Introduction and definitions
In the discussion and experiment that follows, I propose to define an Information Process as something that takes an input stream of information, if any, and produces an output stream of information, if any.
I imagine 5 basic types of Information Process:
Lossless, where more or better input, no matter how small, is reflected in more or better output.
Truncated, where the tiniest changes in input may make no difference in output.
Paradoxical, where less information can sometimes produce more or better output (such as tiny amounts of information being worse than none).
Independent, Where input if any is completely ignored in producing output.
Dumb, Where no output is produced.
Paradoxical sounds strange but may be the most common one. It seems to be a description of human beings, and, I would have thought, most computer programs of any significant complexity.
I was shocked to find out that a fairly complicated computer program I have been developing over the past few years is actually Lossless. No matter how little the input information it is given, even amidst increasing misinformation, it still performs better than with no information.
The only ways I could think to make it Paradoxical require that there be be information loss in the program itself. I can't say I've proven this but it looks to be correct for all such processes. Information lost within the process interacts with the quantity or quality of input information to produce the Paradoxical effect.
But if information loss causes Paradoxical behavior, what causes Truncating behavior? Well, the only answer for my program appears to be the injection of random numbers. Something like this appears to be generally correct, and I note that digital audio processors add dither when lowering resolution. I cannot prove that it always requires noise or random numbers, but it is an interesting conjecture that some sort of active operation has to take place rather than just being a passive loss where information just isn't copied, for example, because passive losses produce Paradoxical and and not Truncating.
Methods
The program MakePlaylist program randomly selects songs or albums for playlists to play as background music. I've worked on things like this for about 30 years ago and realized that you must use Random Without Replacement (RWOR) operation instead of Random With Replacement (RWR) to prevent a great and largely undesired disparity in how much things are played.
But I have been concerned with two different but similar problems. In the first situation, I was continuously playing songs in a background process until I feel like listening to music, then I turn the amplifier on and hear them. But I might only listed to the background process a few hours a day, and the rest of the time the songs are being marked as 'played' by the RWOR system even though they haven't actually been listened to. That was the kind of thing I was doing in the late 1990's, when I scarcely imagined such things as playlists, I scarcely imagined them until 2021 when I got Roon and an Oppo player I could use it with.
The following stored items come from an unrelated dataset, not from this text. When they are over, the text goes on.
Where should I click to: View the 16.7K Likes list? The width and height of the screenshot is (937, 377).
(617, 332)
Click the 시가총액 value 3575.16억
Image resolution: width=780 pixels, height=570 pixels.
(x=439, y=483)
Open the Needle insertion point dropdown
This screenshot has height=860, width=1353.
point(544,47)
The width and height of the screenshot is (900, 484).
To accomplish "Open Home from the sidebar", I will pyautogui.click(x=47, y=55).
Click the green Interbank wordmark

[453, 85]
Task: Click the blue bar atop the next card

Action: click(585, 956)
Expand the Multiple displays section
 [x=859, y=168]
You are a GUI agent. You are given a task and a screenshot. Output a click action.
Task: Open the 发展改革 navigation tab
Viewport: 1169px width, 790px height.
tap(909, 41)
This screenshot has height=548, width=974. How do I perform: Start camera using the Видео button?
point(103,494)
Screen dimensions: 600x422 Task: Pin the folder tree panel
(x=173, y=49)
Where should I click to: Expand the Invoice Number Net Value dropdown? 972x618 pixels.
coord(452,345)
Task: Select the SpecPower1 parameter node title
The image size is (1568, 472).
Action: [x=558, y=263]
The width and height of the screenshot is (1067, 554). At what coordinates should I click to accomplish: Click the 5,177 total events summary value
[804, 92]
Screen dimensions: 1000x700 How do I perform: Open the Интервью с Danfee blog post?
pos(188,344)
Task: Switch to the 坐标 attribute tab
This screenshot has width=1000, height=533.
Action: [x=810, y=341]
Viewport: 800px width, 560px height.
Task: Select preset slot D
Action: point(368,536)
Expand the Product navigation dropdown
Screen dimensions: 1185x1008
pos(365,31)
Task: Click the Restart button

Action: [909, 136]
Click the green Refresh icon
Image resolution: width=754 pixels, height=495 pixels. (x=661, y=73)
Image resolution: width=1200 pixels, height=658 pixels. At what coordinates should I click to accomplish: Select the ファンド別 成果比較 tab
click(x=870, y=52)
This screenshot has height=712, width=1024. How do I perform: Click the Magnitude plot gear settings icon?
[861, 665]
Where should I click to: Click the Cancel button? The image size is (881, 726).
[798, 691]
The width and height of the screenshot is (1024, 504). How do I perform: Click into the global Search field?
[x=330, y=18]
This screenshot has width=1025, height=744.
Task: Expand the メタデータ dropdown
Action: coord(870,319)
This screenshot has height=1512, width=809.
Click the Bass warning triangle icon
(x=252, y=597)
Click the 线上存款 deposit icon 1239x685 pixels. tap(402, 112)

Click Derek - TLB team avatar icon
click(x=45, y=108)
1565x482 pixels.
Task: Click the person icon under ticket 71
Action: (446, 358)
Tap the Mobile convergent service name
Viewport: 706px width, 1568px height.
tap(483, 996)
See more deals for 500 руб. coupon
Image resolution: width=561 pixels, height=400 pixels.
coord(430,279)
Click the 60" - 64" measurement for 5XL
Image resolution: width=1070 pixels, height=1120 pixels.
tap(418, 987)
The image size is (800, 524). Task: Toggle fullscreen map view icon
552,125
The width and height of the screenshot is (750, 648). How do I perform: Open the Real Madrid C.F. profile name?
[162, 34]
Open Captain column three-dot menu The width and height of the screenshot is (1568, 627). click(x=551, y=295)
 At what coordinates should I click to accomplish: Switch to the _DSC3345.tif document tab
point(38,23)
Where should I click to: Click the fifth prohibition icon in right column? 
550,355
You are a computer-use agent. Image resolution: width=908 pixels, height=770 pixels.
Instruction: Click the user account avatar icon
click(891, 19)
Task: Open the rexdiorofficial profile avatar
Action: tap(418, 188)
In the present situation, with MakePlaylist, I still might not actually listen to all the songs in a particular playlist before replacing it with a new one. Around 2023 this always happened with my playback program (Roon) after I shut off the streamer remotely. Roon would hang and when restarted it would start the playlist from the beginning. So that was a big problem then, but Roon has fixed those problems now, but it can still happen anyway that I don't listen to every song in every playlist because I decide to listen to a bunch of other individually selected items in the interregnum, then my place in the previous playlist may still be lost because Roon doesn't keep your place in a playlist if you start listening to other things. (Inconveniently, Roon never shows the number of the item in a playlist that you are playing either.) I can imagine it's pretty commonly done that way too, Roon is a High End player program that requires a subscription or large initial payment and generally has all the features available in other programs.
And then the question becomes, in cases like these, where the information about the songs played is combined with and perhaps even dwarfed by misinformation about songs being played that weren't actually played, is it possible that RWR performs better than RWOR ? And I can define this performance in a singular and objective way: how many playlists do I need to create to listen to every song in a library?
(Though one could also look at the distributions of times things were played and details like that, it's much easier for the present experimental purposes to boil the question down to one easily described and measured number, which obviously is related to the distribution too but it doesn't define the spread or kurtosis of the distribution which can vary among methods, but in all cases I have seen, RWR has higher kurtosis than RWOR meaning longer 'tails'.)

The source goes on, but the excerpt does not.